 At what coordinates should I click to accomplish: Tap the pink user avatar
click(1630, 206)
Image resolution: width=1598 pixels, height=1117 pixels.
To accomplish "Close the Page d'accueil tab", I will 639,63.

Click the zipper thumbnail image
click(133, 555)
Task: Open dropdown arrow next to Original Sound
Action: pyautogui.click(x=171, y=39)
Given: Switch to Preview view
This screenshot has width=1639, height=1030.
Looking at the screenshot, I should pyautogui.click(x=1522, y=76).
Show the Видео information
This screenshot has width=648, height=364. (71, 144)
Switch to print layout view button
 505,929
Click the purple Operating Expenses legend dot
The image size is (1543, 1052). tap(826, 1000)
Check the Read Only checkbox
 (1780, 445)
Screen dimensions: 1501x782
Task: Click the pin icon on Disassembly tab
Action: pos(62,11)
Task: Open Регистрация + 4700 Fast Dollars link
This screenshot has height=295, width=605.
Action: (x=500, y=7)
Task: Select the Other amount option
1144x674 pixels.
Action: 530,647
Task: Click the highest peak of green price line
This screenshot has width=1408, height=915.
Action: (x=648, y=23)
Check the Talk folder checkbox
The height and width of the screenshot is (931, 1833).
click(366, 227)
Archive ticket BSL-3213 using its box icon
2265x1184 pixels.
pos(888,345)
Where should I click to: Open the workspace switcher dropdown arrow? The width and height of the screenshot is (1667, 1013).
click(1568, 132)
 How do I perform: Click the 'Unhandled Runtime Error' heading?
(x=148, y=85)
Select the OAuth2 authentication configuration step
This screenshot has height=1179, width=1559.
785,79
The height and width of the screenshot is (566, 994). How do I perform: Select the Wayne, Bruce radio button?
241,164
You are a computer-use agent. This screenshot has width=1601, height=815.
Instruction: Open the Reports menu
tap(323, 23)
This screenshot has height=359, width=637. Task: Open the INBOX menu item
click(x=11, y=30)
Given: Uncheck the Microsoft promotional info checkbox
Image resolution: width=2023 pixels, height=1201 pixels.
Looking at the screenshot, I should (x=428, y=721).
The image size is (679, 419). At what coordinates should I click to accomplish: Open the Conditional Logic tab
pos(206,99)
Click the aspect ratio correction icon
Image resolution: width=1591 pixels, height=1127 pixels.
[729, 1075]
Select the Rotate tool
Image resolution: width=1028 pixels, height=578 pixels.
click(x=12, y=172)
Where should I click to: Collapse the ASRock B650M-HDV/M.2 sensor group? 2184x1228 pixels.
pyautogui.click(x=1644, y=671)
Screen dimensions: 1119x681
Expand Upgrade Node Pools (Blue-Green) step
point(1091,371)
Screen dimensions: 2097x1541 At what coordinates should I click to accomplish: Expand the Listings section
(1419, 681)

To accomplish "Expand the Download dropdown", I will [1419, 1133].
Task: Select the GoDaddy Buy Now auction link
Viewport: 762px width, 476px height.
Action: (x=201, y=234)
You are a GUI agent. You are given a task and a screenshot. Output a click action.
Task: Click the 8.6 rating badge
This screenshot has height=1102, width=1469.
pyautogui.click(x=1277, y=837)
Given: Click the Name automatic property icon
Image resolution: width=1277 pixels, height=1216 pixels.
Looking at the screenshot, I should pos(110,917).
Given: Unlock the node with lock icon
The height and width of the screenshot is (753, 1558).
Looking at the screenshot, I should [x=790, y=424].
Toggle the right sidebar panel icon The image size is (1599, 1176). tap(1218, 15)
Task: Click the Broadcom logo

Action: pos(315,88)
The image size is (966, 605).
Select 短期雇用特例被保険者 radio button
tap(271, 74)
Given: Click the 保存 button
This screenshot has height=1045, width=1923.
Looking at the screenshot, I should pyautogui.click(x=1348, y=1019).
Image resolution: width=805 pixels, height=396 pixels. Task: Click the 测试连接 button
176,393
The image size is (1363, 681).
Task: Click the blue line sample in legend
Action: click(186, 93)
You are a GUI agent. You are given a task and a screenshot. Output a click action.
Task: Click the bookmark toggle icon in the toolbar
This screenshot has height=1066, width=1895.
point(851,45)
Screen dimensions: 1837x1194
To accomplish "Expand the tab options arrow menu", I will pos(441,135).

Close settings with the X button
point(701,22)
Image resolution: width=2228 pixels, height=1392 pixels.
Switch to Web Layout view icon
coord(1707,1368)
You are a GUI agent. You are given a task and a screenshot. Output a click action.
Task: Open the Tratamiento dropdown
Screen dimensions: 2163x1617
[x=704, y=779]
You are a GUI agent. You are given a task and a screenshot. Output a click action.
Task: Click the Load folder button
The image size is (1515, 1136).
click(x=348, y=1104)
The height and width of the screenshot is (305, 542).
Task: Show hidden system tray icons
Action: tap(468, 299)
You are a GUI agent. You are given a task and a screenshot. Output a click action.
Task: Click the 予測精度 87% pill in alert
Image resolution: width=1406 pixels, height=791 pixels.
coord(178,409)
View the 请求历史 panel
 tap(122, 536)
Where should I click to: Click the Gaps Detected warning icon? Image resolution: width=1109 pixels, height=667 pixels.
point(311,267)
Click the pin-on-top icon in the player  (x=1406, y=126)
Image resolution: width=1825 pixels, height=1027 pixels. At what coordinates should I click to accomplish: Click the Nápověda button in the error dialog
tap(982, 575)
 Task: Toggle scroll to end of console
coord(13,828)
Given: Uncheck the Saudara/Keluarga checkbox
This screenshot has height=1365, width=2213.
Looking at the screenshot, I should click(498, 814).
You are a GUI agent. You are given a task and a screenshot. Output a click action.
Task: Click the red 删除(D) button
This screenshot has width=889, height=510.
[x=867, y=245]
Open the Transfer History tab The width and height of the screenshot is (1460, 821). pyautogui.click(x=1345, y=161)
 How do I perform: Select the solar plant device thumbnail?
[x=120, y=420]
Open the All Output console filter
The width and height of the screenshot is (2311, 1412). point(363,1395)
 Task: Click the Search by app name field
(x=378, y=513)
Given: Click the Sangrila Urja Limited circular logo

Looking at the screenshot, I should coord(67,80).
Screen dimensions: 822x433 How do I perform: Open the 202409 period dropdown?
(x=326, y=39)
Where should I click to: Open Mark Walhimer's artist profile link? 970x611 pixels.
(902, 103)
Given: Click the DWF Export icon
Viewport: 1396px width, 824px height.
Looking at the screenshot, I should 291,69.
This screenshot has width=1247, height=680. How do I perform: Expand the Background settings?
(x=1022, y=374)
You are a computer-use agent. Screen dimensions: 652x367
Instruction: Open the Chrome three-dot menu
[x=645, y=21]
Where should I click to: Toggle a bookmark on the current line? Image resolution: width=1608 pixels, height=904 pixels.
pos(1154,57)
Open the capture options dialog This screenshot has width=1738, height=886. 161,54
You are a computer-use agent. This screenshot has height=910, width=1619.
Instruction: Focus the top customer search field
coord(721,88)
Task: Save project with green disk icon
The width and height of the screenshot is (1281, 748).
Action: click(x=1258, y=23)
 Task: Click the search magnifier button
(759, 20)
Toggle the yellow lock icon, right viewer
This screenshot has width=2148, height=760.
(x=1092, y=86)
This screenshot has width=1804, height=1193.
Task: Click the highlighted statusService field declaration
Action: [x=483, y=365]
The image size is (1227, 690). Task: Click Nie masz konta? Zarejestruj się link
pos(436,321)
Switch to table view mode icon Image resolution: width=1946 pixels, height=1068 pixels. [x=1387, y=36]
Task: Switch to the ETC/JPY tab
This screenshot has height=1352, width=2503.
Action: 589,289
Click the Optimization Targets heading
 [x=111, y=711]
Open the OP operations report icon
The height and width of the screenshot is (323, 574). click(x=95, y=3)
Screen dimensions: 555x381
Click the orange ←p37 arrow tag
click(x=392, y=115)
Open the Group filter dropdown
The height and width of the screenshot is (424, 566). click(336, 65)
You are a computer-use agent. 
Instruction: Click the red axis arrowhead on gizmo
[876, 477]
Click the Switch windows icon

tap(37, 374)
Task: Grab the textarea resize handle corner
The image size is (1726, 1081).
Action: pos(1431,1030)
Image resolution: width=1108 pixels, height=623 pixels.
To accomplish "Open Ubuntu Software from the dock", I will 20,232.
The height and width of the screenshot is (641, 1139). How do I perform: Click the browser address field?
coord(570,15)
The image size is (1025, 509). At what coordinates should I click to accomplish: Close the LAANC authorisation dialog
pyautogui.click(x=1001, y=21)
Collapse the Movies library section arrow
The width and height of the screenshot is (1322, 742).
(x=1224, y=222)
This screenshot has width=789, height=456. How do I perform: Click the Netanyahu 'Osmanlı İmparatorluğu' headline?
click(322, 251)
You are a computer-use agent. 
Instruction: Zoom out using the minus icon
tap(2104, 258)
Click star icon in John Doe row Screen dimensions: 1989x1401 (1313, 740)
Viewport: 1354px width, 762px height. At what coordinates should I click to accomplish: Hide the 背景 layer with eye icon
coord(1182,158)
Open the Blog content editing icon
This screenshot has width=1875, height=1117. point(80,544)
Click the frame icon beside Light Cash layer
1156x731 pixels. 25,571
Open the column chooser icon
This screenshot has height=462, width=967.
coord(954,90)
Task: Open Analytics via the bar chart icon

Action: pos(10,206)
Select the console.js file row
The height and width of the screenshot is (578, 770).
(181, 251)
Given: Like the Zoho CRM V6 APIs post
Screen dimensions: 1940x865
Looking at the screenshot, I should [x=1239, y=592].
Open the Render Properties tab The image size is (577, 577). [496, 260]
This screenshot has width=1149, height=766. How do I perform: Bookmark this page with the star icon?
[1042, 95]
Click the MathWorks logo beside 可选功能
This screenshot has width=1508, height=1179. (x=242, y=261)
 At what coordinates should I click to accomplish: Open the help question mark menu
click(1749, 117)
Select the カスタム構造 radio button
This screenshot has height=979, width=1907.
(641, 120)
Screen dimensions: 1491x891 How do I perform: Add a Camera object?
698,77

────

## Exercise brief
For the string "computer", search the preceding data and copy every line that includes it.

## Response area
You are a computer-use agent. This screenshot has width=1601, height=815.
You are a computer-use agent. Screen dimensions: 652x367
You are a computer-use agent. This screenshot has height=910, width=1619.
You are a computer-use agent. 
You are a computer-use agent. 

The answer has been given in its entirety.